Activists claim victory as builders' firm halts deliveries to animal lab site
Friday 02 April 2004
Anti-vivisectionists claimed a victory yesterday in their campaign to halt the construction of a £18m animal testing laboratory when one of the country's largest building material suppliers halted deliveries.
Anti-vivisectionists claimed a victory yesterday in their campaign to halt the construction of a £18m animal testing laboratory when one of the country's largest building material suppliers halted deliveries.
Travis Perkins said it would end deliveries to the site of the new Oxford University complex after it was contacted by an animal rights group which is trying to persuade the project's contractors to withdraw.
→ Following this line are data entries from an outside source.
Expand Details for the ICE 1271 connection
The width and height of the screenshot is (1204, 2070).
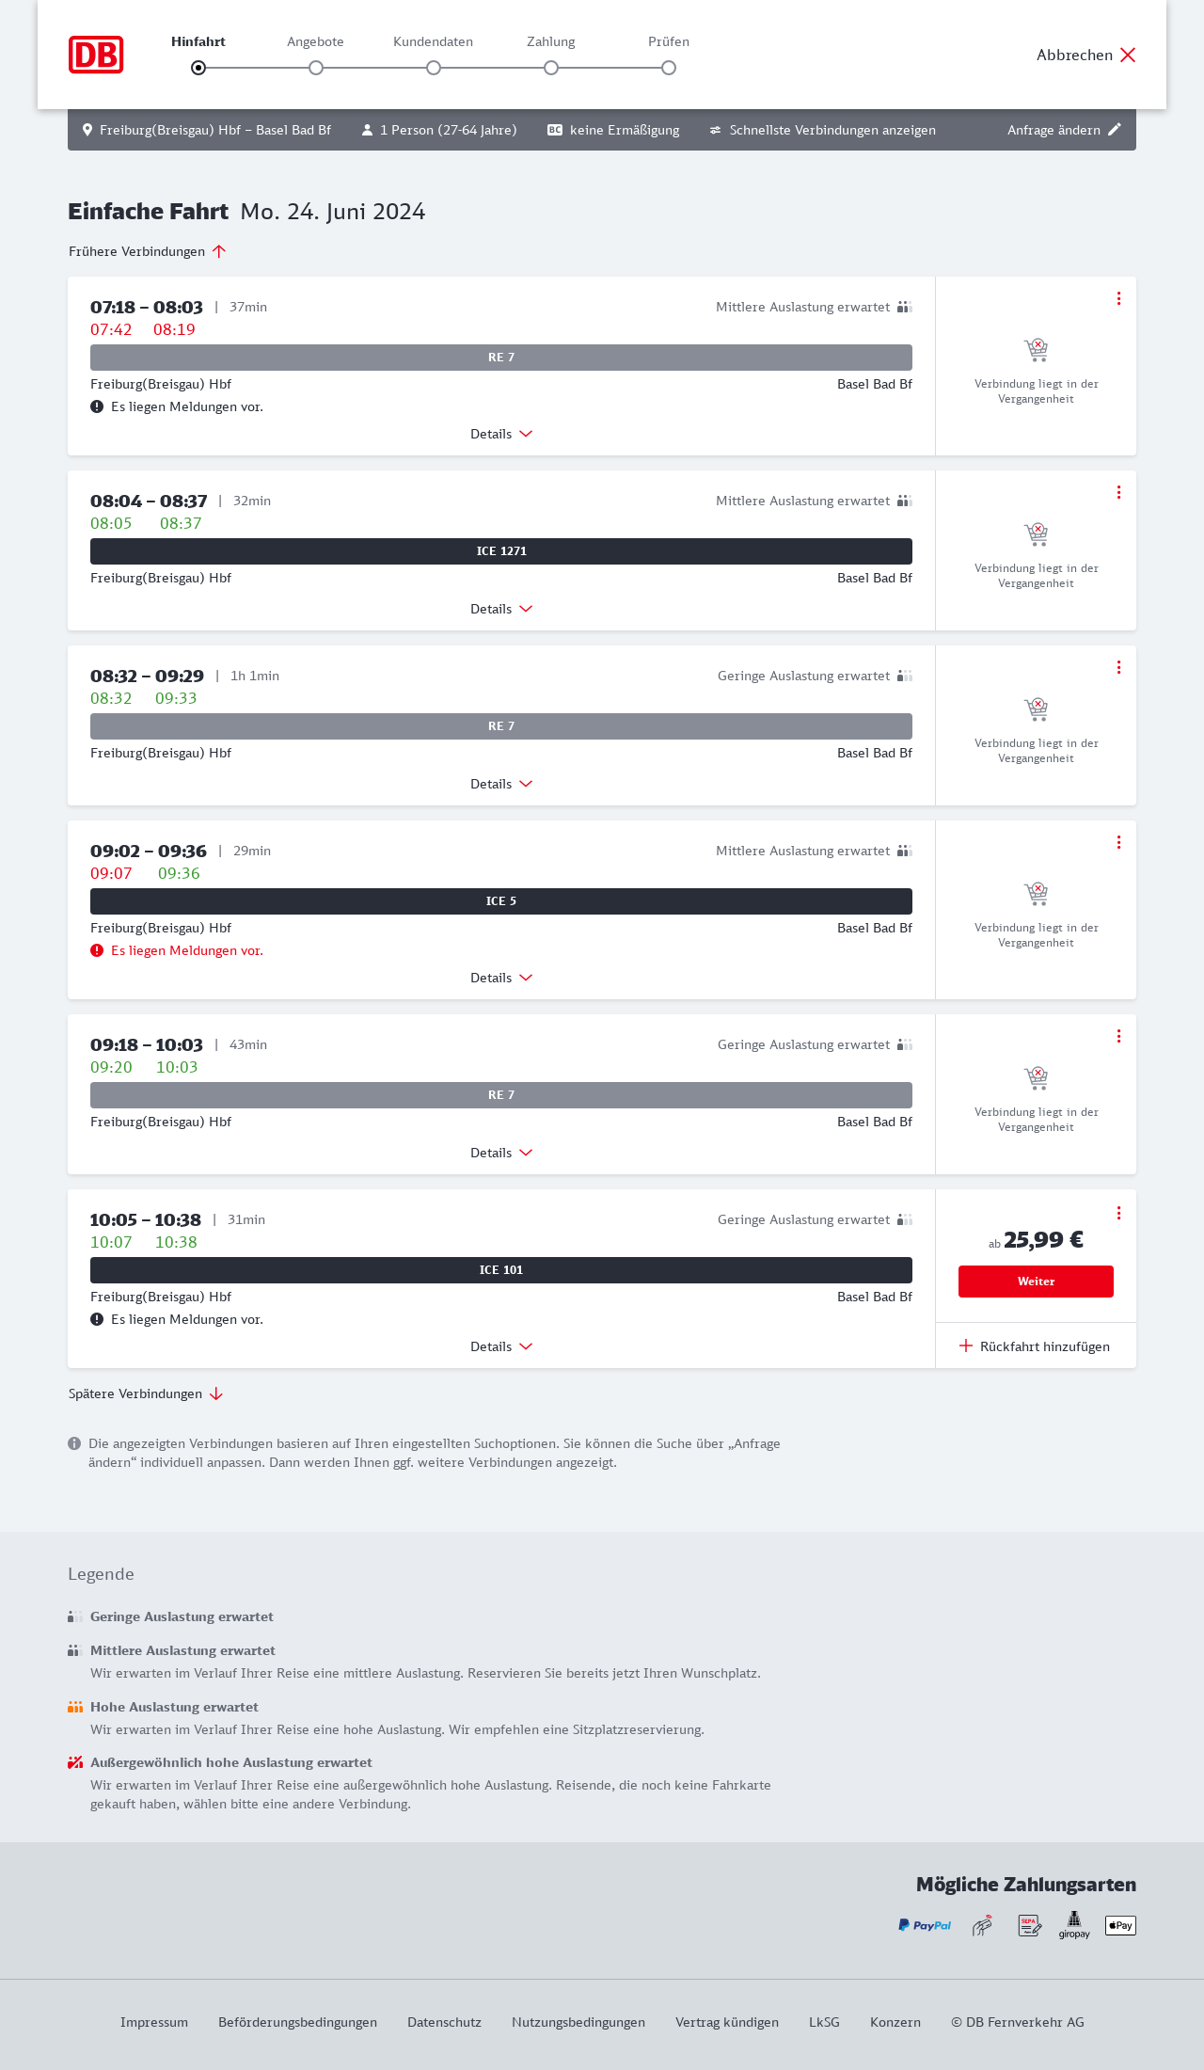tap(501, 609)
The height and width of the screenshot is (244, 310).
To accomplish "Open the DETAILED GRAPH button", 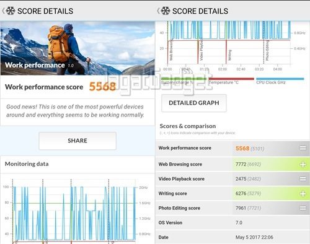I will pyautogui.click(x=194, y=103).
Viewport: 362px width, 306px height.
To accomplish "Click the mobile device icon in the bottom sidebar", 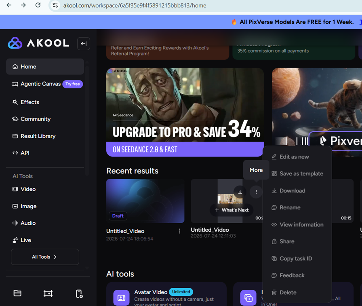I will 79,293.
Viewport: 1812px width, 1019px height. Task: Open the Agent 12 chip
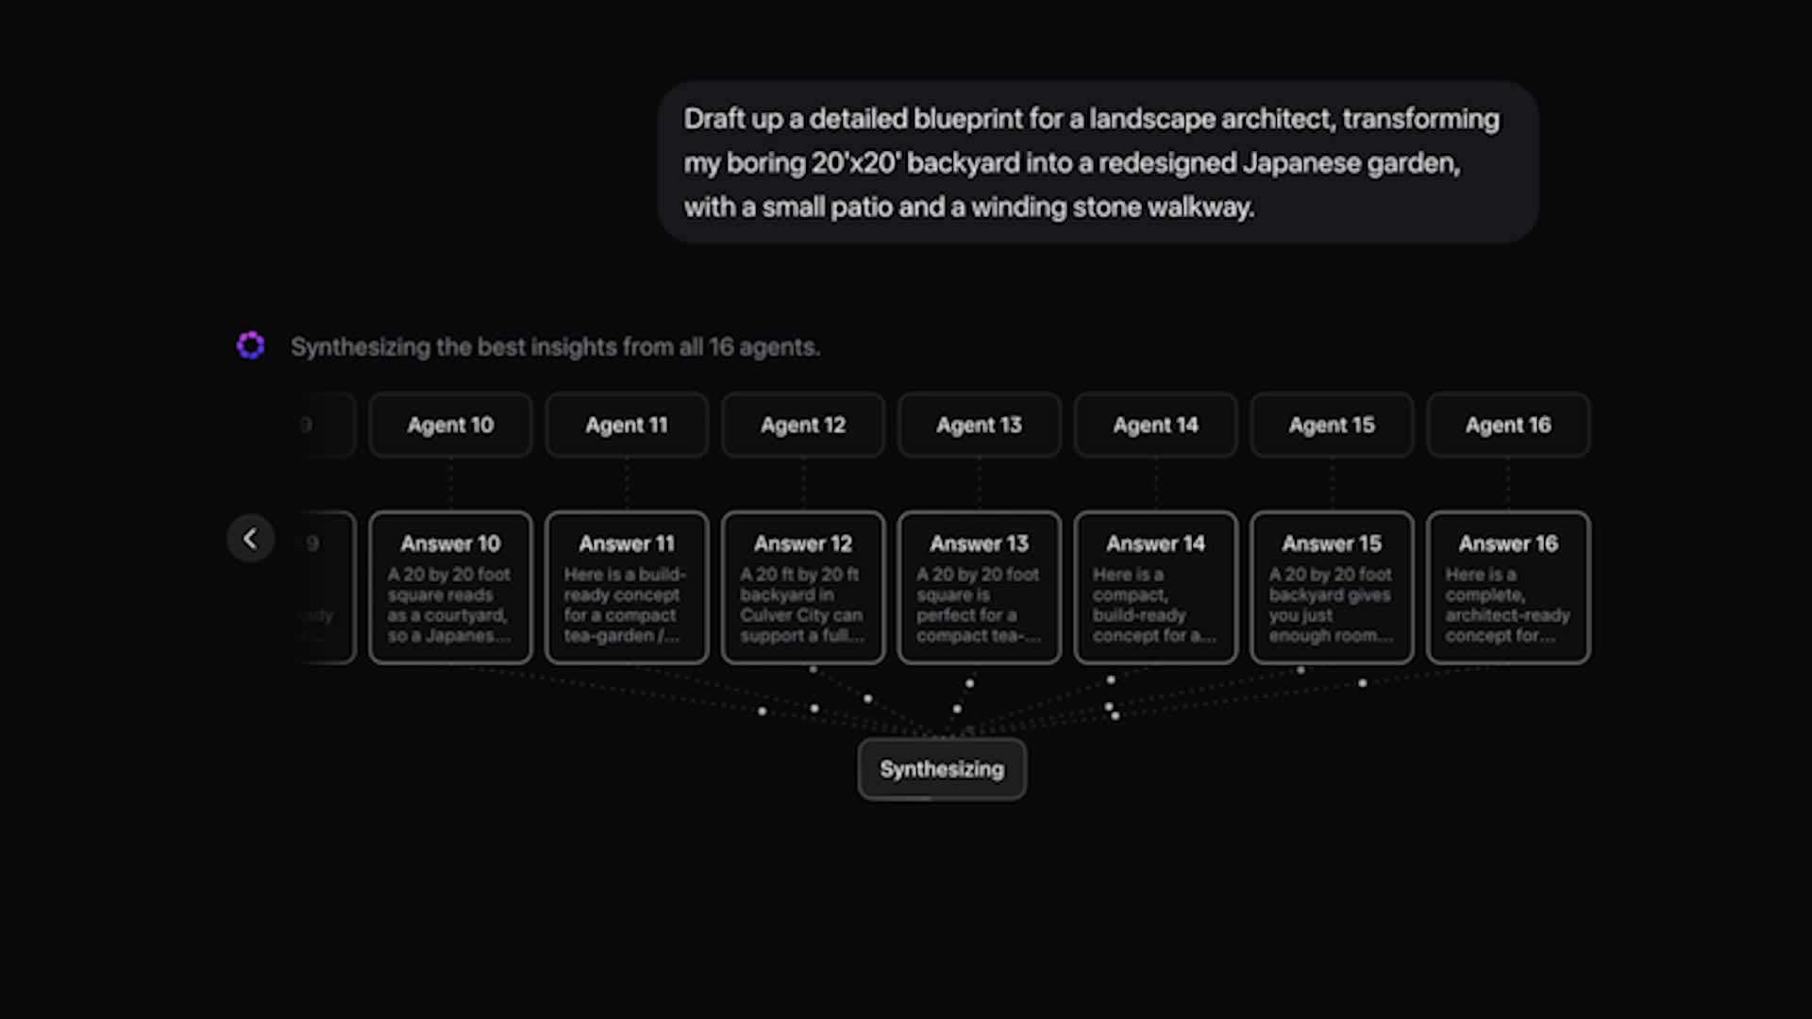point(803,426)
The Northampton-based building supplies company, which has 700 branches, refused to say whether its decision was a result of the campaign. But in an e-mail sent to Speak, the campaign group opposing the Oxford laboratory, Travis Perkins said: "Having concluded our investigation, we would like to confirm our decision that Travis Perkins will cease deliveries to the specific site in Oxford."
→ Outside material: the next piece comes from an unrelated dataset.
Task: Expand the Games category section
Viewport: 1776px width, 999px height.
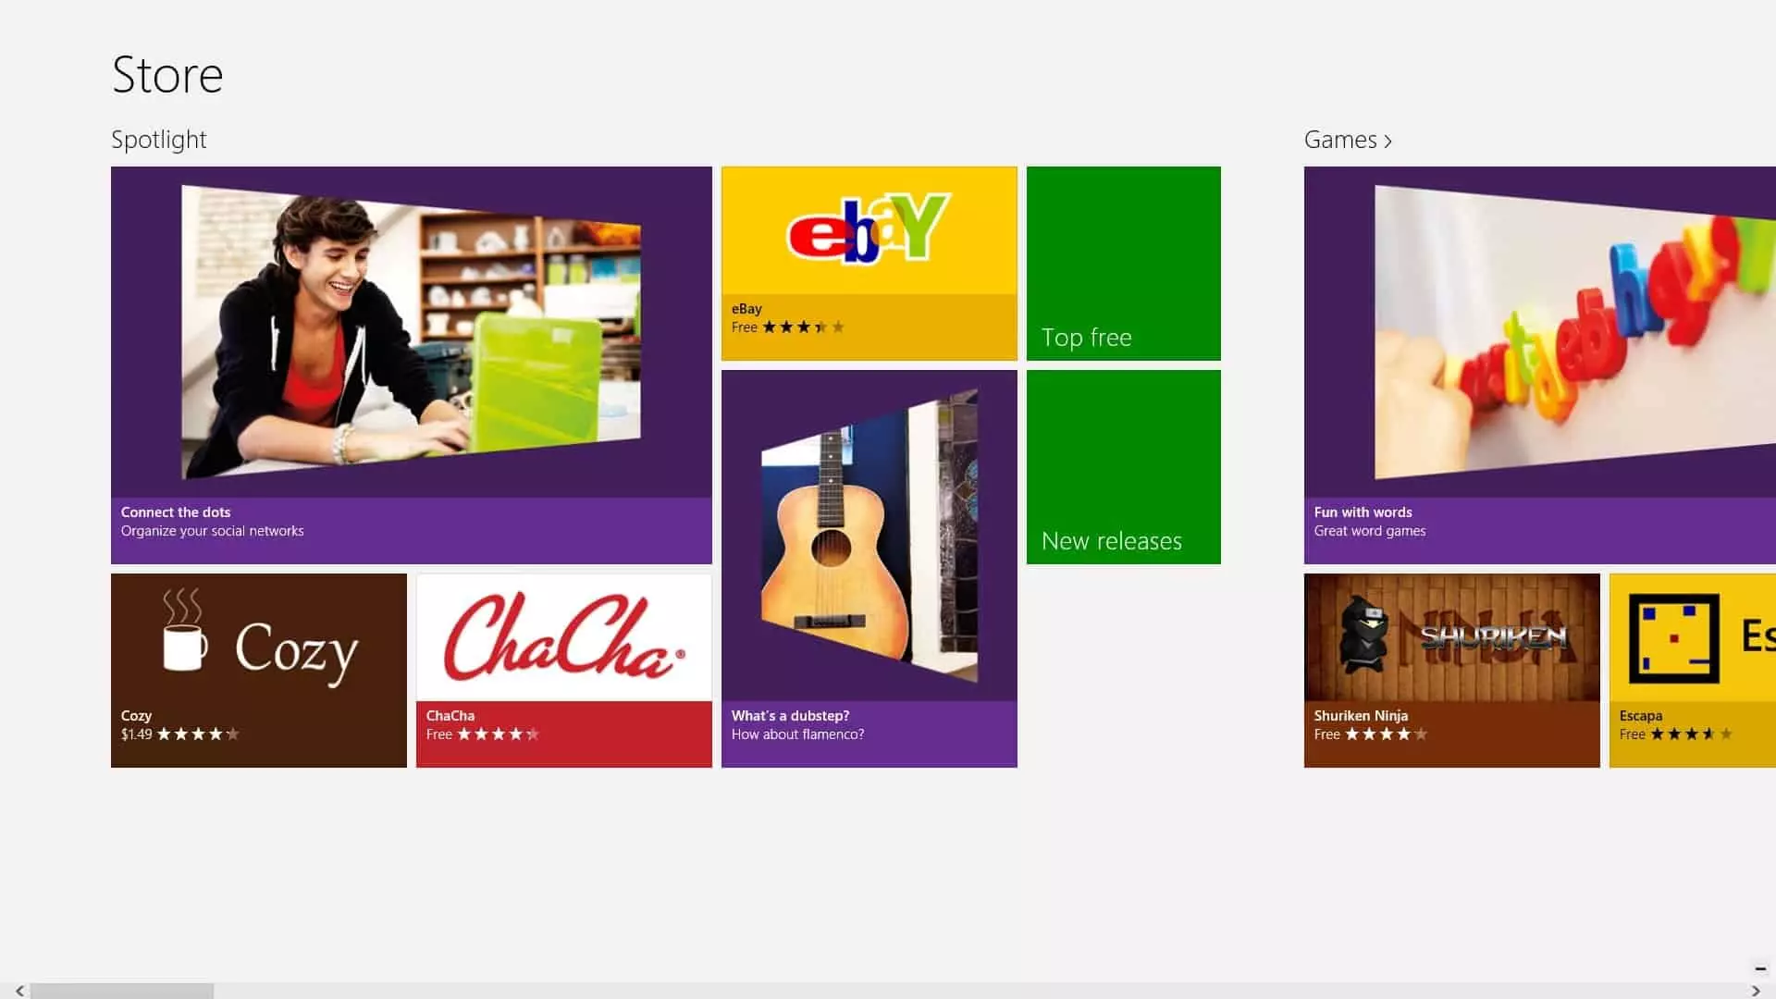Action: pyautogui.click(x=1346, y=138)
The withdrawal of Travis Perkins, which made profits last year of £161m, is the latest example of the anti-vivisection movement's shift in focus to the companies which supply services to animal testing laboratories. Huntingdon Life Sciences, the Cambridgeshire research company, has lost its auditors, Deloitte & Touche, and its insurer and bank. The security firm Securicor said in February that it would not be renewing its contract to guard Huntingdon buildings after its managers were targeted by protesters.
Speak, which carries a list of contractors involved with the Oxford laboratory on its website, said it had only asked Travis Perkins to reconsider its involvement and look at its campaigning material. But the group, which earlier this year claimed victory after Cambridge University abandoned plans to build a primate research facility, confirmed that it had also told the company its offices would be picketed by protesters if it continued to make deliveries. Mel Broughton, a spokesman for Speak, said: "If a company wants continue its involvement then we reserve the right to protest outside its offices."
Oxford University said the withdrawal of the building supplies company had not disrupted construction of the facility, which will bring its biomedical research under one roof.